Het ambt van dezen in hun dienst was te gaan in het huis des HEEREN, naar hun ordening door de hand van Aaron, huns vaders; gelijk als hem de HEERE, de God Israels, geboden had.
20 Und was die übrigen Söhne Levis betrifft: von den Söhnen Amrams: Schubael; von den Söhnen Schubaels: Jechdeja. -
Van de overige kinderen van Levi nu, was van de kinderen van Amram Subael, van de kinderen van Subael was Jechdeja.
21 Von Rechabja, von den Söhnen Rechabjas: das Haupt, Jischija. -
Aangaande Rehabja: van de kinderen van Rehabja was Jissia het hoofd.
22 Von den Jizharitern: Schelomoth; von den Söhnen Schelomoths: Jachath. -
Van de Jizharieten was Selomoth; van de kinderen van Selomoth was Jahath.

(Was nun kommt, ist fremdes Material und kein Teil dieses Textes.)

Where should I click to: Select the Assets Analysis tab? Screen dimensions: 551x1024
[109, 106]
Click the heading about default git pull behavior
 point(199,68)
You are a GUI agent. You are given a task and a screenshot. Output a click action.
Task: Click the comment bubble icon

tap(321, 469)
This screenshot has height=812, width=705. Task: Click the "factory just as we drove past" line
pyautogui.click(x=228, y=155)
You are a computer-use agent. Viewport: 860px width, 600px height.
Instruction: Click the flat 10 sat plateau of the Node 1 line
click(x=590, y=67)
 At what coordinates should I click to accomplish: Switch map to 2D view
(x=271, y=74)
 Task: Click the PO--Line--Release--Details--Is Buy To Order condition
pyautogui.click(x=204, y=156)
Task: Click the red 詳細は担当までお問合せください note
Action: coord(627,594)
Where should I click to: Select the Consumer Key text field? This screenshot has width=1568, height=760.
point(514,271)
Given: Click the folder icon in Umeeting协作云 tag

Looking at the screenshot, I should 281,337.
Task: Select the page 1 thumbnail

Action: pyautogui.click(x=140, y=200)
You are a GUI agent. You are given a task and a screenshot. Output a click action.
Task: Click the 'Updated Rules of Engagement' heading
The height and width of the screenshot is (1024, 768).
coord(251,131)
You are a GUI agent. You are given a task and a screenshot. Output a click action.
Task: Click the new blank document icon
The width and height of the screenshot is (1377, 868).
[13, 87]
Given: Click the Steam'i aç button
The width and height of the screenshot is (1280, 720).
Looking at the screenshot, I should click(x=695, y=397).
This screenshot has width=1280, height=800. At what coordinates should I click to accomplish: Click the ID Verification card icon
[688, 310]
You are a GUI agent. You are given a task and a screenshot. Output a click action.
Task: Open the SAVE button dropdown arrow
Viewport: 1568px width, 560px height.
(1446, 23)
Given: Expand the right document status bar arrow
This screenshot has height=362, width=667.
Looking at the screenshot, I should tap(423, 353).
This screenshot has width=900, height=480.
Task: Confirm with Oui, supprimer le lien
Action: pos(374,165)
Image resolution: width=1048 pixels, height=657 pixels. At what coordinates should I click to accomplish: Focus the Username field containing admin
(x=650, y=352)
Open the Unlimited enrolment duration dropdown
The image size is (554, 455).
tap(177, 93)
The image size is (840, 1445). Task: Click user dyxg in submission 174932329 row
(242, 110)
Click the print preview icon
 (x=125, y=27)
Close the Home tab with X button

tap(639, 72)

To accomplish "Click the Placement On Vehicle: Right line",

23 Und die Söhne Hebrons: [Vergl. Kap. 23,19] Jerija, das Haupt; Amarja, der zweite; Jachasiel, der dritte; Jekamam, der vierte. -
En van de kinderen van Hebron was Jeria de eerste, Amarja de tweede, Jahaziel de derde, Jekameam de vierde.
24 die Söhne Ussiels: Micha; von den Söhnen Michas: Schamir.
Van de kinderen van Uzziel was Micha; van de kinderen van Micha was Samir;
25 Der Bruder Michas war Jischija; von den Söhnen Jischijas: Sekarja. -
De broeder van Micha was Jissia; van de kinderen van Jissia was Zecharja.
26 Die Söhne Meraris: Machli und Musi. Die Söhne Jaasijas, seines Sohnes:
De kinderen van Merari waren Maheli en Musi. De kinderen van Jaazia waren Beno.
27 die Söhne Meraris von Jaasija, seinem Sohne: Schoham und Sakkur und Ibri;
De kinderen van Merari van Jaazia waren Beno, en Soham, en Zakkur, en Hibri.
28 von Machli: Eleasar, der hatte aber keine Söhne;
Van Maheli was Eleazar; en die had geen kinderen.
29 von Kis, die Söhne Kis: Jerachmeel;
Aangaande Kis: de kinderen van Kis waren Jerahmeel.
30 und die Söhne Musis: Machil und Eder und Jerimoth. Das waren die Söhne der Leviten, nach ihren Vaterhäusern.
En de kinderen van Musi waren Maheli, en Eder, en Jerimoth. Dezen zijn de kinderen der Levieten, naar hun vaderlijke huizen.
31 Und auch sie warfen Lose wie ihre Brüder, die Söhne Aarons, in Gegenwart des Königs David und Zadoks und Ahimelechs und der Häupter der Väter der Priester und der Leviten, das Haupt der Väter wie sein geringster Bruder.
En zij wierpen ook loten, nevens hun broederen, de zonen van Aaron, voor het aangezicht van den koning David, en Zadok, en Achimelech, en van de hoofden der vaderen onder de priesteren en onder de Levieten; het hoofd der vaderen tegen zijn kleinsten broeder.